Provided passage –
<<<<

Tutorial 3: Vocoder Heaven
Vocoders Set Wild Free by Jouni Airaksinen
Vocoders. Don't we all love them? Atleast when used in a good way. I've been asked several times by different artists how to make vocoders. Usually I've been told that it's hard or they cannot sing well, they don't like their own voice or some other excuse which prevents making vocoders. Another common question is which vocoder to use to get good results. I hope that we now can break some of those myths and recommend few software vocoder plugins.
Note: all audio samples are copyrighted!
First I break the myth that you need to be good singer to make vocals. You don't. It helps of course to be able to sing on tune, but it's more important to have lyrics which synchronize to the tempo well - and even that can be fixed later with normal audio editor or in your sequencer.
You don't like your own voice? Well, vocoder will solve that problem in the end, but I'd say it's good to be able to listen your voice atleast when syncing the vocal clips to the song, unless you can setup your sequencer to use vocoder in real-time. Setting up the vocoder plugin into real-time use usually requires some audio routing capabilities from your sequencer. I cannot go into details how to do it in Your(tm) sequencer, but the basic idea in most vocoders is to feed two mono audio sources into one audio track while being able to mute the original sources.
In short, you need one stereo audio where the left channel is your voice and right channel is a synthesizer sound. Make sure that the track channels don't bleed the audio between channels - i.e. use hard pan to left and right on the source tracks. Otherwise you will get very unclear vocoder with sort of reverb already in it.
It is also possible to do the procedure above in an audio editor if you can open mono audio sources into one stereo audio. In Wavelab this is done by just opening two mono files from same open dialog, as Wavelab will opens those files into one audio window as stereo. You might need to rename the files so that the left and right channels go in correct order.

>>>>

Instructions to follow – In the vocoder tutorial, which channel of the stereo audio should carry your voice?

Data –
<<<<

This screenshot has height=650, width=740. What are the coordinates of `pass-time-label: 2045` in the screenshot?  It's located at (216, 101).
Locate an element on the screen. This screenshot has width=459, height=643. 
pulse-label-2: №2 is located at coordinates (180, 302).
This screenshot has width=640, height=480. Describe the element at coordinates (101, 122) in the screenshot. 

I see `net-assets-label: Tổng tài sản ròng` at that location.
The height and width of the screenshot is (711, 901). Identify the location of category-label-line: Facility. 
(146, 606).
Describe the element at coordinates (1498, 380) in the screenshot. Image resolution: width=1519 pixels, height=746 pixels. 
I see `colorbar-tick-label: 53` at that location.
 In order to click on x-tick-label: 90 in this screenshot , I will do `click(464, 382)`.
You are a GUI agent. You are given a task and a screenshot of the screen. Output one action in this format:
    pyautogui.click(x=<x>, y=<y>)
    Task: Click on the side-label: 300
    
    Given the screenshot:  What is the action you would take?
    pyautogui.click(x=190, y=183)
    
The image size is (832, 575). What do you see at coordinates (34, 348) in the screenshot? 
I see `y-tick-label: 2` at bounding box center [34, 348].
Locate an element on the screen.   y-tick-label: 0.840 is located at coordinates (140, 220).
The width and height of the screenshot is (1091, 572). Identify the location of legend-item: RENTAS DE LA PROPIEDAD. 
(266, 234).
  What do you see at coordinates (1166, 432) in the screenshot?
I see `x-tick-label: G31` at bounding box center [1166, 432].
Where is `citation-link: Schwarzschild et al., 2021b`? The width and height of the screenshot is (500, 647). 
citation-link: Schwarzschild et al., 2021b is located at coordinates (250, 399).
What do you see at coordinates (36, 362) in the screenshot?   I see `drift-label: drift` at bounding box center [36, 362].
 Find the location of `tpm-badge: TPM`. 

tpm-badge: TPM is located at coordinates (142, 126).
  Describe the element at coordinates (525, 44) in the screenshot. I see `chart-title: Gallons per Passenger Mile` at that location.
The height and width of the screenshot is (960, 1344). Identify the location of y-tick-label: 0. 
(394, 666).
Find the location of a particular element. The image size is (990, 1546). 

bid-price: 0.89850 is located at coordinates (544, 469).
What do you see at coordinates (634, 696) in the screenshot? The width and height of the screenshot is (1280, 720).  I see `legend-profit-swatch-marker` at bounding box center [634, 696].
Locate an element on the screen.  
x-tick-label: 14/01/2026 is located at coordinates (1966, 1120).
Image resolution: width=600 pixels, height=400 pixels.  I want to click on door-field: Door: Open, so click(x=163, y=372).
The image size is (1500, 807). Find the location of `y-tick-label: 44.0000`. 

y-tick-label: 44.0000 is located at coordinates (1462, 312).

>>>>

Exercise response – The left channel.